DATA SHOWN Block Start
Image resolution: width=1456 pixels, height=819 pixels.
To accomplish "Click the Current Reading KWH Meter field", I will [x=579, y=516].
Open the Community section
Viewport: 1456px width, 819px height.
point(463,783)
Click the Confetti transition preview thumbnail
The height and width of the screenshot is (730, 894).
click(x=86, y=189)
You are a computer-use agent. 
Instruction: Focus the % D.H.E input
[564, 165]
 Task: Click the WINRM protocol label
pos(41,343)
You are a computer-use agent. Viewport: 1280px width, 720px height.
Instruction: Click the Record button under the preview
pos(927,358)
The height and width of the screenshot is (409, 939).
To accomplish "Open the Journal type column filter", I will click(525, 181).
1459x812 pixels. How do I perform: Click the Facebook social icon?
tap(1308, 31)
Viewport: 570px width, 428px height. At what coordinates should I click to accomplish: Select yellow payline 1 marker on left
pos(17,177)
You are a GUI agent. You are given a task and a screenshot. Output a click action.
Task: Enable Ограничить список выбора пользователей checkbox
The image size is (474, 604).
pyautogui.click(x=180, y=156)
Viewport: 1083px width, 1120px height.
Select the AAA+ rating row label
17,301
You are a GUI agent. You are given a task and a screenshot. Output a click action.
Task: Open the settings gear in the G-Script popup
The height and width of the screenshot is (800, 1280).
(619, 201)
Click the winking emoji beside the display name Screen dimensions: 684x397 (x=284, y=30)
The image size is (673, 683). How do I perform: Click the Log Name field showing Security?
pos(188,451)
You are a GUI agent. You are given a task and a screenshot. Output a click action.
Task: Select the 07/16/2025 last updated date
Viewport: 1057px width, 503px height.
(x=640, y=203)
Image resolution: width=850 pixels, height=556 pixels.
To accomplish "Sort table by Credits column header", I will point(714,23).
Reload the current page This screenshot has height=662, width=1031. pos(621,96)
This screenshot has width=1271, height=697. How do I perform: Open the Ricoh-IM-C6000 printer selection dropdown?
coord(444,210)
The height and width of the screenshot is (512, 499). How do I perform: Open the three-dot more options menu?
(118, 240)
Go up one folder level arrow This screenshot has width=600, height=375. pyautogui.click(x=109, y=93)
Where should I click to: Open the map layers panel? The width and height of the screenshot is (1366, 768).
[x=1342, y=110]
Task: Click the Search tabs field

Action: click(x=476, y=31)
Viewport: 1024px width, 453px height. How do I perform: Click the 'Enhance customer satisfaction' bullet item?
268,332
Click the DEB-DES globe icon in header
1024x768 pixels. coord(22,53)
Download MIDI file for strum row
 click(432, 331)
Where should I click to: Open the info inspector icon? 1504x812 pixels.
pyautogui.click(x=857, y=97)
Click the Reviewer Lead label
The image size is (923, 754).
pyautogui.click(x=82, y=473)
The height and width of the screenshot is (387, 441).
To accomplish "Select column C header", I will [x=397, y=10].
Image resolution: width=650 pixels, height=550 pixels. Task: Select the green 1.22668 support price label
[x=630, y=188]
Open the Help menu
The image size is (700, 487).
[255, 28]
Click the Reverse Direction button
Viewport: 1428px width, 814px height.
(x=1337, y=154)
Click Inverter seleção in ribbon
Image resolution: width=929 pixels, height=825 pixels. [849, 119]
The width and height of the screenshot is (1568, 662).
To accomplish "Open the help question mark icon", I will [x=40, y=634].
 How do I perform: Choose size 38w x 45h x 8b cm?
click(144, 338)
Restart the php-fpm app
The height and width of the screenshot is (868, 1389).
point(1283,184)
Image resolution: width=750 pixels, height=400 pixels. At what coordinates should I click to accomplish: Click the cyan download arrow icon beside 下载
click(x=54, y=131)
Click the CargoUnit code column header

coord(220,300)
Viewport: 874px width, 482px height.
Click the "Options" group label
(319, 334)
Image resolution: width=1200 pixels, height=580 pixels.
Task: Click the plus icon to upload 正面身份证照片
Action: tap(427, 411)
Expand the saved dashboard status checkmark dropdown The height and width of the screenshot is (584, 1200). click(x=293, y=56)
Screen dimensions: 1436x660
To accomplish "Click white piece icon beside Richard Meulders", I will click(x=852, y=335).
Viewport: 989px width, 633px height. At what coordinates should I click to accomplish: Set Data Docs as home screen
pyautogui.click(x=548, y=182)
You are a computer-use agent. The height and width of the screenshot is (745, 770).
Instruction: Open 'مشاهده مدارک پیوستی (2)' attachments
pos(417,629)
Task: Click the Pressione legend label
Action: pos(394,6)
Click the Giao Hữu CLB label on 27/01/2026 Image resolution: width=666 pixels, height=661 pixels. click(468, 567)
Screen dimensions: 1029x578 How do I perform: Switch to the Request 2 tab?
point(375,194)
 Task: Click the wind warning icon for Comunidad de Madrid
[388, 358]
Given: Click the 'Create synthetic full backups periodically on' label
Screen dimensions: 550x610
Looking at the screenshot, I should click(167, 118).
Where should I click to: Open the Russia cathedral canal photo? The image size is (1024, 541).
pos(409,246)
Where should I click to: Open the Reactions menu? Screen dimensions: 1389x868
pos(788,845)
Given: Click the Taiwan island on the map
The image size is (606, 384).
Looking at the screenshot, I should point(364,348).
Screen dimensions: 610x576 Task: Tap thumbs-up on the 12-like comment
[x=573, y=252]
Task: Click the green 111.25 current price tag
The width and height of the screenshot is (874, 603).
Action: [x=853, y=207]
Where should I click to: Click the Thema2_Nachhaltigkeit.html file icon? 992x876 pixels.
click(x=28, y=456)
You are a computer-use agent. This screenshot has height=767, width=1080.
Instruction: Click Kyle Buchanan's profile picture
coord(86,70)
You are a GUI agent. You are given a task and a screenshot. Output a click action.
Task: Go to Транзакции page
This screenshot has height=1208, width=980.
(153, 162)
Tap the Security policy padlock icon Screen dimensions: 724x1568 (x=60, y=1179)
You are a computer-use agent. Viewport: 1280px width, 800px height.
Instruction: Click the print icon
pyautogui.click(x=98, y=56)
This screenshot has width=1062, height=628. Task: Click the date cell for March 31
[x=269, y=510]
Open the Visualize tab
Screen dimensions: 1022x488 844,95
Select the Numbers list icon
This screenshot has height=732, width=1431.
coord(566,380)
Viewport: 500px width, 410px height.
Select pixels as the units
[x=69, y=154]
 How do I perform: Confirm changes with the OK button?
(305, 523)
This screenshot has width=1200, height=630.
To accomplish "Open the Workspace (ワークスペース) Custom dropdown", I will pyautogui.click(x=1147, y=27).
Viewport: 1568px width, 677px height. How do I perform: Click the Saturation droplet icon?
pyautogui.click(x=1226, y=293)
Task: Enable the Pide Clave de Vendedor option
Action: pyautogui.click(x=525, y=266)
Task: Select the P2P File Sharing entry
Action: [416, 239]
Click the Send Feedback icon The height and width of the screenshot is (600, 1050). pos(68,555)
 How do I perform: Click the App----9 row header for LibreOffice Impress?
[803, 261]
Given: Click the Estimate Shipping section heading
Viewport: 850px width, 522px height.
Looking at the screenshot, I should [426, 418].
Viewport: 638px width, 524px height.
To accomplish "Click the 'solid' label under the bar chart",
DATA SHOWN Block End
DIRECTIONS | Tell me how many lines in the data include "computer", giving only the number.

RESPONSE FOR THIS EXERCISE | 5